Abrí aquella puerta y me encontré con un asombroso y enorme salón. Mi boca se abrió por la sorpresa, era el fiel reflejo del que había estado imaginando. Formidables estanterías se alzaban sobre una de las paredes, y había dos divanes de color claro donde acomodarse. El suelo era de madera y las paredes, también de colores claros, iban a juego con los muebles. Una chimenea se encontraba junto a la ventana, decorada con todo tipo de antigüedades.

Me acerqué al piano que presidía la habitación y me fijé en que estaba lleno de polvo, parecía haber pasado bastante tiempo desde la última vez que fue tocado. Me extrañaba que Mary no lo hubiera limpiado. Levanté el tapete y acaricié suavemente sus teclas. El sonido era alentador.

Miré por encima de mi hombro para ver si alguien lo había escuchado y, al cerciorarme de que estaba sola, me senté en el taburete. Acomodé mi vestido y examiné las partituras que reposaban sobre el atril. No entendía nada, pero ¡qué bonito sería poder hacerlo!

En ese mismo momento, me propuse aprender a tocar aquel instrumento. Tal vez el señor Duncan podría enseñarme; si debía pasar semanas en esta casa, saldría renovada de la misma. Esperaba que la señora Duncan se recuperara pronto también, no podía contener las inmensas ganas que tenía de aprender a leer.

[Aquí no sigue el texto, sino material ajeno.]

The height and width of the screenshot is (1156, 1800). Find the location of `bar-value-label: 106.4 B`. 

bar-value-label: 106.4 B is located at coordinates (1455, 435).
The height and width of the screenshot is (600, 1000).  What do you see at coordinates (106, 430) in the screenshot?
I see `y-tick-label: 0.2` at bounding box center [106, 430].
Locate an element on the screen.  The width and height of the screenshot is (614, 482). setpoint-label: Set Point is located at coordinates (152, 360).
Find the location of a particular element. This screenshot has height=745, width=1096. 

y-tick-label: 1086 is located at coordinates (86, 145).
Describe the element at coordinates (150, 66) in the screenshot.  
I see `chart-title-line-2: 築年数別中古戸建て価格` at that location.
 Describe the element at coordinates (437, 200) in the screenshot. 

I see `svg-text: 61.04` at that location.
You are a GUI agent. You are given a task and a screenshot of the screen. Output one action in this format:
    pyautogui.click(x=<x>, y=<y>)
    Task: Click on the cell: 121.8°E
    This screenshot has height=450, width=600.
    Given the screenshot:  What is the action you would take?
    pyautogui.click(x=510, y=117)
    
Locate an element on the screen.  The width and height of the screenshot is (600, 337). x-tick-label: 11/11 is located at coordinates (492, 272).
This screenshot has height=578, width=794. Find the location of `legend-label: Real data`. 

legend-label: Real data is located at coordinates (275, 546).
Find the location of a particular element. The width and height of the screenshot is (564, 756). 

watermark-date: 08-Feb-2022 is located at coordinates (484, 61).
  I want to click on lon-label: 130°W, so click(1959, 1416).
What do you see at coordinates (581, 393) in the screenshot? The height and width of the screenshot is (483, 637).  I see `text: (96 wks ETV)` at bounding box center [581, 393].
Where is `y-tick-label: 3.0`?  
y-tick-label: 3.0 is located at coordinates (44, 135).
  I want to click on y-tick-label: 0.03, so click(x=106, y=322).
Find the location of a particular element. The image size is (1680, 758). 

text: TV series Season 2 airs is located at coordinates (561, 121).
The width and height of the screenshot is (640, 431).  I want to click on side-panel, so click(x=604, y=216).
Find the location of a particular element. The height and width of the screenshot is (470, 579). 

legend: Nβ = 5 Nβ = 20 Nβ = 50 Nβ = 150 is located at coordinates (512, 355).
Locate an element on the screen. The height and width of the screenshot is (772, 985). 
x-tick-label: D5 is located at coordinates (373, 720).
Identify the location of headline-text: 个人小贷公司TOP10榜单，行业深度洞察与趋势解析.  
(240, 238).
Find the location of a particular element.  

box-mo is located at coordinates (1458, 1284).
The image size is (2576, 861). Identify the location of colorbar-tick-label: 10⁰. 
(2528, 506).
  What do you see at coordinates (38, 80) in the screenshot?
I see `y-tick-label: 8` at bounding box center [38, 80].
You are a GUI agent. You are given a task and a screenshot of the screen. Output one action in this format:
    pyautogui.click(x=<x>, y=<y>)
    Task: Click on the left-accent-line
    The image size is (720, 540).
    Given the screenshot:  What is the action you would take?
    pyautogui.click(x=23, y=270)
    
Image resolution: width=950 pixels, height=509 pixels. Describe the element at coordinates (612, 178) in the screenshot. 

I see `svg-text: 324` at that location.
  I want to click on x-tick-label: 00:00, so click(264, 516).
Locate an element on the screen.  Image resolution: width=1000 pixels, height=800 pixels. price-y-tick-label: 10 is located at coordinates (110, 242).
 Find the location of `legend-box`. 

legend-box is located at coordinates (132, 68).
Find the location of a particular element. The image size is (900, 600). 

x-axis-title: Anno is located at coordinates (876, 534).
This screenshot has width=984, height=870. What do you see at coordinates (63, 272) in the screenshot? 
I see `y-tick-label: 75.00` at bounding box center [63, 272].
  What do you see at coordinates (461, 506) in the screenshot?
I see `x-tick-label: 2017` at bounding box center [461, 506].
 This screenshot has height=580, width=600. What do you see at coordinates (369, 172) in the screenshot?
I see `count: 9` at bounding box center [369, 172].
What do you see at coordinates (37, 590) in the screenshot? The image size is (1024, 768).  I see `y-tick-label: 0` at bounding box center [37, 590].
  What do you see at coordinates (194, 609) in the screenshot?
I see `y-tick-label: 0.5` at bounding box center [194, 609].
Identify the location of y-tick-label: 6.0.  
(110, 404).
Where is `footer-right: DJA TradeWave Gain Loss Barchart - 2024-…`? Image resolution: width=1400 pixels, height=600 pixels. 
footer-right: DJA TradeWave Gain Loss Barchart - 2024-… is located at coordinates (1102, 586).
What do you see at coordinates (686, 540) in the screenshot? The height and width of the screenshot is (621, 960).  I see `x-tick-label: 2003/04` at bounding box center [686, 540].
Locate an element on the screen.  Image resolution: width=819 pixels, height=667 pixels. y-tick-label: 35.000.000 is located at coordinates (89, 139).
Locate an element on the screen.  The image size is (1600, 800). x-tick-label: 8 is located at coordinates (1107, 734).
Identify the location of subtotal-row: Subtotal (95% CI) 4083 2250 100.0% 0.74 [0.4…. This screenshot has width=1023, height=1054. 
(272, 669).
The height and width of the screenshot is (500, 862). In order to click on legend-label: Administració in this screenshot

Toqueteé teclas del piano al azar, imaginando que era una profesional, y debía reconocer que la melodía que emitía no era tan nefasta como había pensado en un principio. Tal vez no se me fuera a dar mal después de todo.

—¿Se divierte, jovencita? —habló alguien a mis espaldas.

Me levanté nerviosa y con las mejillas coloradas. No esperaba que nadie fuese a entrar y, mucho menos, a encontrarme toqueteando cosas ajenas.

—Señorita Collins, le presento a la señora de la casa: la señora Duncan —dijo Mary.

Mary venía acompañada de una mujer de mediana edad, esbelta y refinada. Portaba el más elegante de los vestidos, con espléndidas joyas sobre su cuello. Llevaba su pelo rubio recogido en un moño alto y entrelazaba sus manos sobre su vientre.

—Es un placer conocerla al fin, señora Duncan. No sabe cuán preocupada me tenía por su estado de salud. Espero que se encuentre mejor. —Sonreí haciendo una reverencia.

—El placer es mío, señorita Collins. Mary me ha hablado mucho sobre usted. —Me devolvió la sonrisa—. En cuanto a mi estado de salud, me encuentro mucho mejor, muchas gracias por su preocupación.

—Me alegra escucharlo, señora Duncan.

La señora se acercó hasta uno de los divanes para tomar asiento, acompañada en todo momento por Mary. Imaginaba que, tal vez, se encontraba aún sin fuerzas, recuperándose, y, por ello, la sirvienta la acompañaba a todas partes.